━━━ Data section

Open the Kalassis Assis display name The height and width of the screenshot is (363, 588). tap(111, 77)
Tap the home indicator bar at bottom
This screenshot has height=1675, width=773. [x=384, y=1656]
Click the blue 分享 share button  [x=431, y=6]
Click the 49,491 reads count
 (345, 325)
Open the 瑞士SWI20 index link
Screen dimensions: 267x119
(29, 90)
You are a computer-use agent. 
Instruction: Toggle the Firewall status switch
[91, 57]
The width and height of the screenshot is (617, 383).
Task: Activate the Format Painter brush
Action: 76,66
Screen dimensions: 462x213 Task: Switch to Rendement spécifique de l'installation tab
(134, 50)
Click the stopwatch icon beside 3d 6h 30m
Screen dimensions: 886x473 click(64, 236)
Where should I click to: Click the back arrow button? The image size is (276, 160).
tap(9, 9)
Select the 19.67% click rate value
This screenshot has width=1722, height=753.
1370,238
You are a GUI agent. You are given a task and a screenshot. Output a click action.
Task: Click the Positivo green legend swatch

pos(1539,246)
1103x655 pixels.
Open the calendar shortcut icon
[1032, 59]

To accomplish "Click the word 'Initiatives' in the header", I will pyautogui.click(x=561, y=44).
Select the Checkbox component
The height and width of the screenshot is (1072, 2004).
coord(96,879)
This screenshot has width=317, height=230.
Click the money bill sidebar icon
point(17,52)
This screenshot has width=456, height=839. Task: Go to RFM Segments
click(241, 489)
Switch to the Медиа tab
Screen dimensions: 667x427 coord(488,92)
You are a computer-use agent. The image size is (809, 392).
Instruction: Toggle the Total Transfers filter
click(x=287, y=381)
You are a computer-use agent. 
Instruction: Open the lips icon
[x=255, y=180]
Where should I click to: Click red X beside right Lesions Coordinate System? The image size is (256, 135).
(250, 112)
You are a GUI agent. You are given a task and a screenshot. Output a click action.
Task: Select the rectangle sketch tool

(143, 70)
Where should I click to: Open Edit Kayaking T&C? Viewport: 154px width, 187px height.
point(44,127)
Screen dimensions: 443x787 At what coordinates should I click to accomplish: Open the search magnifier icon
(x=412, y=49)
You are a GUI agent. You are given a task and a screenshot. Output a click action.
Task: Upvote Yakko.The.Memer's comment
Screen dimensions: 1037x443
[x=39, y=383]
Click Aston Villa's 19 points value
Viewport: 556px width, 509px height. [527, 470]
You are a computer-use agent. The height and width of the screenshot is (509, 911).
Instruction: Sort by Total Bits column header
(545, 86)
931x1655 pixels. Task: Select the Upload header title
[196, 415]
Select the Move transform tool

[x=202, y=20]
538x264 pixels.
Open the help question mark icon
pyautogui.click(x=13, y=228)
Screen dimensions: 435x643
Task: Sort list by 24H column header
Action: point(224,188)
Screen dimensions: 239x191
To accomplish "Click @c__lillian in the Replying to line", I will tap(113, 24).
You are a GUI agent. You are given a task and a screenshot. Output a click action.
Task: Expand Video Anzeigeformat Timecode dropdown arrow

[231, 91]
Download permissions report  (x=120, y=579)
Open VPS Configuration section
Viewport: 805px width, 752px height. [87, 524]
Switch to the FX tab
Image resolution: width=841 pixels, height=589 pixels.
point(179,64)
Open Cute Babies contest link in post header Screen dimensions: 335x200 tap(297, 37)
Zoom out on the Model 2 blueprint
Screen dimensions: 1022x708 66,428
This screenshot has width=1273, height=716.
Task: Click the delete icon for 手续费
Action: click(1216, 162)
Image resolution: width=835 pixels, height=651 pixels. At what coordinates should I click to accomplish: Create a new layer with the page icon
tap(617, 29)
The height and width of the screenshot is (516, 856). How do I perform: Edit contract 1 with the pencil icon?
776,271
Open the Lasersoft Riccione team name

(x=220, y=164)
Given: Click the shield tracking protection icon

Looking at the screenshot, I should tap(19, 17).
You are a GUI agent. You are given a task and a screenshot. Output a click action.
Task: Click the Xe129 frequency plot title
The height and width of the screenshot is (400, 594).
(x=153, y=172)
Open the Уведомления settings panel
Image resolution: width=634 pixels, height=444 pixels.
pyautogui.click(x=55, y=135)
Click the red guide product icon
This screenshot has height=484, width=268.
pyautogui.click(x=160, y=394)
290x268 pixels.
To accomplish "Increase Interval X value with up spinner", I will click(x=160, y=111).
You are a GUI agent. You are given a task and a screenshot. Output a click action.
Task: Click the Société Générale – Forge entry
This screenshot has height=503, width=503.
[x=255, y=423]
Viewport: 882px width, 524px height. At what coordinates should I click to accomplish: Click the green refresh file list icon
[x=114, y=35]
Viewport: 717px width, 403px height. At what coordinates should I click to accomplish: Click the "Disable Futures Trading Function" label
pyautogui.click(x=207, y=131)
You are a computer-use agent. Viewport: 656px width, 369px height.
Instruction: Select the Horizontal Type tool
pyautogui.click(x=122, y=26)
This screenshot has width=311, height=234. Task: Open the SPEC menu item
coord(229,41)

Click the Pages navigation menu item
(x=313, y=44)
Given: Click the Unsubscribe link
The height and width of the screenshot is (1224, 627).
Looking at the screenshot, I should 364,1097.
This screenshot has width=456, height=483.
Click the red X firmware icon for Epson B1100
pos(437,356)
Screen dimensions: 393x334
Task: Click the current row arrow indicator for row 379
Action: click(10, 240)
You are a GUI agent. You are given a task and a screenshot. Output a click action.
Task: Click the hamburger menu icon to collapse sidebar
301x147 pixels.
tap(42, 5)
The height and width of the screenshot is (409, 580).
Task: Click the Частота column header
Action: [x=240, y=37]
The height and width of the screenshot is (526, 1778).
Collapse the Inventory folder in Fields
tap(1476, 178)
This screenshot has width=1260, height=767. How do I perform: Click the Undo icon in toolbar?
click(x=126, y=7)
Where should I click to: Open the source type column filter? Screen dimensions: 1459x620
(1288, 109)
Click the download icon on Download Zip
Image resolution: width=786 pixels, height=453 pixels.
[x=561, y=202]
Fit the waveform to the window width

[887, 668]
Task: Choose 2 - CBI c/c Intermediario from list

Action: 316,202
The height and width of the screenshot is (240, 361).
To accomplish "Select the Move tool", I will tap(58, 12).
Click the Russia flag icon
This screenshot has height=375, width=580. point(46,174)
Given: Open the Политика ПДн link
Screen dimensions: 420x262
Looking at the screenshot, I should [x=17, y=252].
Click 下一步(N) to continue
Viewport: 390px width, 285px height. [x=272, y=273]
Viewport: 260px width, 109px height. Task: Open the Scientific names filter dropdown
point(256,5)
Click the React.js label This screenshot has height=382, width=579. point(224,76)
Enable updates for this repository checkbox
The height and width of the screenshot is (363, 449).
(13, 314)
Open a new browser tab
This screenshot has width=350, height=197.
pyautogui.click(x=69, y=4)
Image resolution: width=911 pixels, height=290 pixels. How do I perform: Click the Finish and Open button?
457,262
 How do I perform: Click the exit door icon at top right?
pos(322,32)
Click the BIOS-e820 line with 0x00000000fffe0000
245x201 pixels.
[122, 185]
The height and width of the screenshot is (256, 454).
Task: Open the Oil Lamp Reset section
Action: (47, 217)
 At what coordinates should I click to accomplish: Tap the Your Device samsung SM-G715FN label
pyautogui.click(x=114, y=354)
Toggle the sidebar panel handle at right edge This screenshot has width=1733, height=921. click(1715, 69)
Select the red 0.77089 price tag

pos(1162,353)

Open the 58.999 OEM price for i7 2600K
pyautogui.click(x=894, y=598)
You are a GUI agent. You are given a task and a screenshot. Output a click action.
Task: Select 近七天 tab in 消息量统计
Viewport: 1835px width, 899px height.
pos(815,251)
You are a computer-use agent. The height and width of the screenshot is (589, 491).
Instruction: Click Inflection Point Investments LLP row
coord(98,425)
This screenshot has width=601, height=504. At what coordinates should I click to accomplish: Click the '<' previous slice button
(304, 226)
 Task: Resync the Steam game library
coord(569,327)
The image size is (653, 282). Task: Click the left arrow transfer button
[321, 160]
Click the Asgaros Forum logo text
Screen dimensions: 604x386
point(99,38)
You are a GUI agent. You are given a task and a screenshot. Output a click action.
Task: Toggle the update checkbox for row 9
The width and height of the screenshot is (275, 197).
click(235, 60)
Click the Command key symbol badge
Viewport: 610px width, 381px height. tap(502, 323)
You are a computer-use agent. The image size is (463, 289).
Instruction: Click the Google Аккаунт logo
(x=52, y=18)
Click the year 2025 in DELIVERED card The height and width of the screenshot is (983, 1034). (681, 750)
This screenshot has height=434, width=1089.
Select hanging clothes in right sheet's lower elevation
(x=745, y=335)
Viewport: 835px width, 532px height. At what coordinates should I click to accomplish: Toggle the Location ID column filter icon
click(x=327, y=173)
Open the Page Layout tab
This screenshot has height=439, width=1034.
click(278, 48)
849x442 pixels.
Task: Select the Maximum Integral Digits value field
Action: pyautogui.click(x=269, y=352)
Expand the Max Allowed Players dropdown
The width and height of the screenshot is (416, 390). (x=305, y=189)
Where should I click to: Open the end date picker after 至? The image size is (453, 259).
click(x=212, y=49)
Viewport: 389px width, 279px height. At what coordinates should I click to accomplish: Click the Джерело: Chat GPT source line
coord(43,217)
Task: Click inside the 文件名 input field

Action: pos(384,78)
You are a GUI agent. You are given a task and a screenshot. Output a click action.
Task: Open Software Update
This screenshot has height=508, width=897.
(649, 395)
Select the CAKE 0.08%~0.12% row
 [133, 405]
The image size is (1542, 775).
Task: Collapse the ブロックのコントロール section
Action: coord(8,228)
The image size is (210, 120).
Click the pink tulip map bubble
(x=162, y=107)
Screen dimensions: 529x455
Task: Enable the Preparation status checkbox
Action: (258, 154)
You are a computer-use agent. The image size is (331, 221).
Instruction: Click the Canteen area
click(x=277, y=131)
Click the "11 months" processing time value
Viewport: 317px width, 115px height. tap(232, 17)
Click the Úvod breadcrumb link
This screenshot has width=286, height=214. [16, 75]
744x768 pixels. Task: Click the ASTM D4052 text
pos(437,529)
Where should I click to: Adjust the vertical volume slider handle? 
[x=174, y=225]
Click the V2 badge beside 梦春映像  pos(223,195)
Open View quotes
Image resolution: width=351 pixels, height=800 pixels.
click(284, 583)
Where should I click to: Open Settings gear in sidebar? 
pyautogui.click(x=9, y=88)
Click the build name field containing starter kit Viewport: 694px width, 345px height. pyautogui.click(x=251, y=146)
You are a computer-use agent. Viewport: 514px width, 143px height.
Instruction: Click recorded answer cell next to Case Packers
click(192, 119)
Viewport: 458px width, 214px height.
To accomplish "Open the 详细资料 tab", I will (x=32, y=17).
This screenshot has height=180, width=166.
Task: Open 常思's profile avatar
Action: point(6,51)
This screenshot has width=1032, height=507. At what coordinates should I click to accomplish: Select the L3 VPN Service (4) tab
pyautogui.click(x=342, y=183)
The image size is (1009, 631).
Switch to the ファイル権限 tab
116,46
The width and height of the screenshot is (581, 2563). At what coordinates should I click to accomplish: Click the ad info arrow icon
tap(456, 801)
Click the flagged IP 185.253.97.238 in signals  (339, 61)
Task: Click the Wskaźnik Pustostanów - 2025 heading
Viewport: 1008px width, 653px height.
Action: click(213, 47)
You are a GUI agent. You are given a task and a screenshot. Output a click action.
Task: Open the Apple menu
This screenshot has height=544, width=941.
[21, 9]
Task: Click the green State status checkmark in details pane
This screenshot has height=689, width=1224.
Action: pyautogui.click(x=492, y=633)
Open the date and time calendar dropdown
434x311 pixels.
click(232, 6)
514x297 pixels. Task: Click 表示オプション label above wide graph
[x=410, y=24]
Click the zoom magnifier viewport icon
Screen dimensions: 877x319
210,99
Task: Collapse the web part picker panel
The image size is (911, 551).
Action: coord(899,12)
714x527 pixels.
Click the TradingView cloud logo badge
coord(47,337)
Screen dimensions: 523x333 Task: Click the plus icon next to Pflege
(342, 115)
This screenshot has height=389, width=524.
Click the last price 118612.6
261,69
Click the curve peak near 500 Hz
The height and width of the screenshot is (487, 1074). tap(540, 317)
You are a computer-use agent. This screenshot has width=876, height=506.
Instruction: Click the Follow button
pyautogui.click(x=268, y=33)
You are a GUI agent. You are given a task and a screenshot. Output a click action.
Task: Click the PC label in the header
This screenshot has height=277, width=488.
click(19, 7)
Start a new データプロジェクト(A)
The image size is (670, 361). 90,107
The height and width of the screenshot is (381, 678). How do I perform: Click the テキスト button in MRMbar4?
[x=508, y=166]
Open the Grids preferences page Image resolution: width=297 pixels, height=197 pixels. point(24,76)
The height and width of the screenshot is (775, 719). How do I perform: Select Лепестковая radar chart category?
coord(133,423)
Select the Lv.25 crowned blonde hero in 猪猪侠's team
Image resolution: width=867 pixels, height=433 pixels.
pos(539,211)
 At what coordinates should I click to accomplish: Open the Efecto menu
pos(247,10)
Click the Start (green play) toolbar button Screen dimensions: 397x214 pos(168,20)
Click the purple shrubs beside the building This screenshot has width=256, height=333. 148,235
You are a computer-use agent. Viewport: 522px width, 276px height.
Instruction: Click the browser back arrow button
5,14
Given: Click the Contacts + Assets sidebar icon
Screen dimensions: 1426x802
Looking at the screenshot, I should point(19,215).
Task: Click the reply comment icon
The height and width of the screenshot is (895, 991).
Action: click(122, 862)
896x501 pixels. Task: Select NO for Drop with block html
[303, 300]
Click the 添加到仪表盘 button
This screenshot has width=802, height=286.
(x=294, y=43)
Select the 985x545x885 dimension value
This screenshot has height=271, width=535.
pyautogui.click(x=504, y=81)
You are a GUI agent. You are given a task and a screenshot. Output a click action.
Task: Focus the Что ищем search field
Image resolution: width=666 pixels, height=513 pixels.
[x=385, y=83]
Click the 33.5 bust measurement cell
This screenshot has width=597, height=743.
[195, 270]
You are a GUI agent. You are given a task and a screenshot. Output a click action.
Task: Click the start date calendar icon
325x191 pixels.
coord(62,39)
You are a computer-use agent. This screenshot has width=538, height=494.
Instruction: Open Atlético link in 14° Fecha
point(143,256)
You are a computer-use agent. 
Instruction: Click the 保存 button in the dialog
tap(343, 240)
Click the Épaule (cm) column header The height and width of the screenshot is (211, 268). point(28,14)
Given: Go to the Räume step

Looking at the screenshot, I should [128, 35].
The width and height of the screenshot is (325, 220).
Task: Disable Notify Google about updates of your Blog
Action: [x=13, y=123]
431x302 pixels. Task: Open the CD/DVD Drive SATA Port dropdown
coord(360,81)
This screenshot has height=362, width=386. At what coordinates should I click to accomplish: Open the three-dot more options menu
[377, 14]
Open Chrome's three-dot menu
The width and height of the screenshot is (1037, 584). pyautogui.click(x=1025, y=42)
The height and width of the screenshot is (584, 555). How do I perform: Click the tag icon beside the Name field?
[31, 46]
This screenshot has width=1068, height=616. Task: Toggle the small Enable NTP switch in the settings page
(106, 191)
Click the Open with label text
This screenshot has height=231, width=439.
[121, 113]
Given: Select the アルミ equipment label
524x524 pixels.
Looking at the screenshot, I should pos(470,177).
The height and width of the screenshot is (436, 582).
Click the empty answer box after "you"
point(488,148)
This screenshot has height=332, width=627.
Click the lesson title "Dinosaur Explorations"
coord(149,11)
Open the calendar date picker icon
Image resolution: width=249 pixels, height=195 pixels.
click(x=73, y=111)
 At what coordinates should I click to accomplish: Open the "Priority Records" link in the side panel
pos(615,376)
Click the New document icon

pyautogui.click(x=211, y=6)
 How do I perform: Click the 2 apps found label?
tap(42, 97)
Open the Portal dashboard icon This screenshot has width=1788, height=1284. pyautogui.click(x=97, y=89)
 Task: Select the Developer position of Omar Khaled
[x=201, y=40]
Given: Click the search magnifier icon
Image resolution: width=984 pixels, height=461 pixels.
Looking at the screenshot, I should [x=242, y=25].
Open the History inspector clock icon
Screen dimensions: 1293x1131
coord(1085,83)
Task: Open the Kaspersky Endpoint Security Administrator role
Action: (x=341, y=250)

━━━━━━

Going down the listing above, begin printing at the line with "Click the TradingView cloud logo badge" and finish with the line with "has width=876, height=506.", exactly as they appear.

Click the TradingView cloud logo badge
coord(47,337)
Screen dimensions: 523x333 Task: Click the plus icon next to Pflege
(342, 115)
This screenshot has height=389, width=524.
Click the last price 118612.6
261,69
Click the curve peak near 500 Hz
The height and width of the screenshot is (487, 1074). tap(540, 317)
You are a computer-use agent. This screenshot has width=876, height=506.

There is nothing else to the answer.